- Challenge
Return every one of the following entries exactly as it appears, line for line, with nothing changed.

[Dataset entries]
------------------------------

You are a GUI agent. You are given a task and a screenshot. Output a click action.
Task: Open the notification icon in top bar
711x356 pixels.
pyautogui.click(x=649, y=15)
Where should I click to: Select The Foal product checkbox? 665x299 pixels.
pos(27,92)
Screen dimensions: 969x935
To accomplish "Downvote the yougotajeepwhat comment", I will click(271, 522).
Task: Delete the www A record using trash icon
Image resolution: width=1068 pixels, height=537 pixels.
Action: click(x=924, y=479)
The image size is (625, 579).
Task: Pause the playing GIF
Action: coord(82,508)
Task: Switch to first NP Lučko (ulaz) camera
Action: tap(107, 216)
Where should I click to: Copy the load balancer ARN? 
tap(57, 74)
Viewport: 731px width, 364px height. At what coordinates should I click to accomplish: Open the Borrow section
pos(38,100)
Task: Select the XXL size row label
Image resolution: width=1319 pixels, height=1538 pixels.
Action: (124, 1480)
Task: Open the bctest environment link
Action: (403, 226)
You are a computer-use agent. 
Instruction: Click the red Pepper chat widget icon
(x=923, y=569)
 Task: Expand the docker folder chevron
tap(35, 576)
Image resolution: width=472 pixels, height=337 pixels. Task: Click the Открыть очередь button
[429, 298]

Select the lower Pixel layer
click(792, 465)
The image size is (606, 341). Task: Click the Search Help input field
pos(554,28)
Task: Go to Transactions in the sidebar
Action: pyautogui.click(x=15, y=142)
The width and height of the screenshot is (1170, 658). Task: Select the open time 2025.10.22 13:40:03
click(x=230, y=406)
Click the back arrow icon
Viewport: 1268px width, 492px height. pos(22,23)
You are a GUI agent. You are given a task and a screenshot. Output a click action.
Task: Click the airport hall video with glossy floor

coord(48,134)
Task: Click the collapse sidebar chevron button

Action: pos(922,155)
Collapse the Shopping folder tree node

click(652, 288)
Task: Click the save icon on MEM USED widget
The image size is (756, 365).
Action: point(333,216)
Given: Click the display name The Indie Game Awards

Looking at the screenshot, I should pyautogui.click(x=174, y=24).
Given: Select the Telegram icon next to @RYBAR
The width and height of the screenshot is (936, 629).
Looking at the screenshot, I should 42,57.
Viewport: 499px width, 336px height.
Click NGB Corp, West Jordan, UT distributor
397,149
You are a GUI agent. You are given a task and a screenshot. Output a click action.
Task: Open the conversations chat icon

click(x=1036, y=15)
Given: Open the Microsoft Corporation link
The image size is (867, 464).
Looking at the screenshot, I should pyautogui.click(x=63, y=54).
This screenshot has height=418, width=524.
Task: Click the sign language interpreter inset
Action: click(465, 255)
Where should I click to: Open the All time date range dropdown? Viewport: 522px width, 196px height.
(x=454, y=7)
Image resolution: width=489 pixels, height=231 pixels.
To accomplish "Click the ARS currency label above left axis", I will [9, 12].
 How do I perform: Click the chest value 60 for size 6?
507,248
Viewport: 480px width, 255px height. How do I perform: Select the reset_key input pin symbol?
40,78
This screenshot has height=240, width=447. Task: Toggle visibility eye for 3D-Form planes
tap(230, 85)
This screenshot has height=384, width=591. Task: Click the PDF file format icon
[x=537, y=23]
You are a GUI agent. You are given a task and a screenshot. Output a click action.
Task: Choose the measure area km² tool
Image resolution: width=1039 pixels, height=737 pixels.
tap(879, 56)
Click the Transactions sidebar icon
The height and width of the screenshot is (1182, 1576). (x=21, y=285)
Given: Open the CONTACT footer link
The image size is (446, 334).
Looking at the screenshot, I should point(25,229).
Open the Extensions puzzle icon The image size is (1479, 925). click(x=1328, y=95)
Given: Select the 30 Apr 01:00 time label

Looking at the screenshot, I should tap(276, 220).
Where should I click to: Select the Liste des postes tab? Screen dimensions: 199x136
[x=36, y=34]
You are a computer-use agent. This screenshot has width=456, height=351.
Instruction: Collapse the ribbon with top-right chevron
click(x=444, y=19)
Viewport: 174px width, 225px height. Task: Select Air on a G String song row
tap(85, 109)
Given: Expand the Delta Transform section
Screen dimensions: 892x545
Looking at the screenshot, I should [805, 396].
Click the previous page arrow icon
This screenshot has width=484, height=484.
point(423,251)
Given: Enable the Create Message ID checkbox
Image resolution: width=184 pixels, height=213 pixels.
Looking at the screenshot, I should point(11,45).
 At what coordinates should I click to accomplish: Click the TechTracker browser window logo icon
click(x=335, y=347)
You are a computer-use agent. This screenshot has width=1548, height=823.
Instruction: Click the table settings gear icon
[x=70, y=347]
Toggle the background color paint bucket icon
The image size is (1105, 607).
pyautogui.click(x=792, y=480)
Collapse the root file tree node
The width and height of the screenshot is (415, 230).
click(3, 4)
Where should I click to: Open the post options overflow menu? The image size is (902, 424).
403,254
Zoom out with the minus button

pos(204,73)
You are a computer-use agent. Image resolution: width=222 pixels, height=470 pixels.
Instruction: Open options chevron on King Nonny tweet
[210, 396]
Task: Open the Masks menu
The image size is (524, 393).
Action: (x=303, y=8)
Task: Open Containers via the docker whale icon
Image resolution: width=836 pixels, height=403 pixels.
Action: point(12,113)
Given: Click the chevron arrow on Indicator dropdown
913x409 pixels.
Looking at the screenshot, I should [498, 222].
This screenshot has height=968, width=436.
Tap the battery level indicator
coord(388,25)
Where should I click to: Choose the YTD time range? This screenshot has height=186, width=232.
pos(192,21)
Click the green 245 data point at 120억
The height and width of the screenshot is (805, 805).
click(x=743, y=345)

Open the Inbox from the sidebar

------------------------------

- Completed task
You are a GUI agent. You are given a task and a screenshot. Output a click action.
Task: Open the notification icon in top bar
711x356 pixels.
pyautogui.click(x=649, y=15)
Where should I click to: Select The Foal product checkbox? 665x299 pixels.
pos(27,92)
Screen dimensions: 969x935
To accomplish "Downvote the yougotajeepwhat comment", I will click(271, 522).
Task: Delete the www A record using trash icon
Image resolution: width=1068 pixels, height=537 pixels.
Action: click(x=924, y=479)
The image size is (625, 579).
Task: Pause the playing GIF
Action: coord(82,508)
Task: Switch to first NP Lučko (ulaz) camera
Action: tap(107, 216)
Where should I click to: Copy the load balancer ARN? 
tap(57, 74)
Viewport: 731px width, 364px height. At what coordinates should I click to accomplish: Open the Borrow section
pos(38,100)
Task: Select the XXL size row label
Image resolution: width=1319 pixels, height=1538 pixels.
Action: (124, 1480)
Task: Open the bctest environment link
Action: (403, 226)
You are a computer-use agent. 
Instruction: Click the red Pepper chat widget icon
(x=923, y=569)
 Task: Expand the docker folder chevron
tap(35, 576)
Image resolution: width=472 pixels, height=337 pixels. Task: Click the Открыть очередь button
[429, 298]

Select the lower Pixel layer
click(792, 465)
The image size is (606, 341). Task: Click the Search Help input field
pos(554,28)
Task: Go to Transactions in the sidebar
Action: pyautogui.click(x=15, y=142)
The width and height of the screenshot is (1170, 658). Task: Select the open time 2025.10.22 13:40:03
click(x=230, y=406)
Click the back arrow icon
Viewport: 1268px width, 492px height. pos(22,23)
You are a GUI agent. You are given a task and a screenshot. Output a click action.
Task: Click the airport hall video with glossy floor

coord(48,134)
Task: Click the collapse sidebar chevron button

Action: pos(922,155)
Collapse the Shopping folder tree node

click(652, 288)
Task: Click the save icon on MEM USED widget
The image size is (756, 365).
Action: point(333,216)
Given: Click the display name The Indie Game Awards

Looking at the screenshot, I should pyautogui.click(x=174, y=24).
Given: Select the Telegram icon next to @RYBAR
The width and height of the screenshot is (936, 629).
Looking at the screenshot, I should 42,57.
Viewport: 499px width, 336px height.
Click NGB Corp, West Jordan, UT distributor
397,149
You are a GUI agent. You are given a task and a screenshot. Output a click action.
Task: Open the conversations chat icon

click(x=1036, y=15)
Given: Open the Microsoft Corporation link
The image size is (867, 464).
Looking at the screenshot, I should pyautogui.click(x=63, y=54).
This screenshot has height=418, width=524.
Task: Click the sign language interpreter inset
Action: click(465, 255)
Where should I click to: Open the All time date range dropdown? Viewport: 522px width, 196px height.
(x=454, y=7)
Image resolution: width=489 pixels, height=231 pixels.
To accomplish "Click the ARS currency label above left axis", I will [9, 12].
 How do I perform: Click the chest value 60 for size 6?
507,248
Viewport: 480px width, 255px height. How do I perform: Select the reset_key input pin symbol?
40,78
This screenshot has height=240, width=447. Task: Toggle visibility eye for 3D-Form planes
tap(230, 85)
This screenshot has height=384, width=591. Task: Click the PDF file format icon
[x=537, y=23]
You are a GUI agent. You are given a task and a screenshot. Output a click action.
Task: Choose the measure area km² tool
Image resolution: width=1039 pixels, height=737 pixels.
tap(879, 56)
Click the Transactions sidebar icon
The height and width of the screenshot is (1182, 1576). (x=21, y=285)
Given: Open the CONTACT footer link
The image size is (446, 334).
Looking at the screenshot, I should point(25,229).
Open the Extensions puzzle icon The image size is (1479, 925). click(x=1328, y=95)
Given: Select the 30 Apr 01:00 time label

Looking at the screenshot, I should tap(276, 220).
Where should I click to: Select the Liste des postes tab? Screen dimensions: 199x136
[x=36, y=34]
You are a computer-use agent. This screenshot has width=456, height=351.
Instruction: Collapse the ribbon with top-right chevron
click(x=444, y=19)
Viewport: 174px width, 225px height. Task: Select Air on a G String song row
tap(85, 109)
Given: Expand the Delta Transform section
Screen dimensions: 892x545
Looking at the screenshot, I should [805, 396].
Click the previous page arrow icon
This screenshot has width=484, height=484.
point(423,251)
Given: Enable the Create Message ID checkbox
Image resolution: width=184 pixels, height=213 pixels.
Looking at the screenshot, I should point(11,45).
 At what coordinates should I click to accomplish: Click the TechTracker browser window logo icon
click(x=335, y=347)
You are a computer-use agent. This screenshot has width=1548, height=823.
Instruction: Click the table settings gear icon
[x=70, y=347]
Toggle the background color paint bucket icon
The image size is (1105, 607).
pyautogui.click(x=792, y=480)
Collapse the root file tree node
The width and height of the screenshot is (415, 230).
click(3, 4)
Where should I click to: Open the post options overflow menu? The image size is (902, 424).
403,254
Zoom out with the minus button

pos(204,73)
You are a computer-use agent. Image resolution: width=222 pixels, height=470 pixels.
Instruction: Open options chevron on King Nonny tweet
[210, 396]
Task: Open the Masks menu
The image size is (524, 393).
Action: (x=303, y=8)
Task: Open Containers via the docker whale icon
Image resolution: width=836 pixels, height=403 pixels.
Action: point(12,113)
Given: Click the chevron arrow on Indicator dropdown
913x409 pixels.
Looking at the screenshot, I should [498, 222].
This screenshot has height=968, width=436.
Tap the battery level indicator
coord(388,25)
Where should I click to: Choose the YTD time range? This screenshot has height=186, width=232.
pos(192,21)
Click the green 245 data point at 120억
The height and width of the screenshot is (805, 805).
click(x=743, y=345)

Open the Inbox from the sidebar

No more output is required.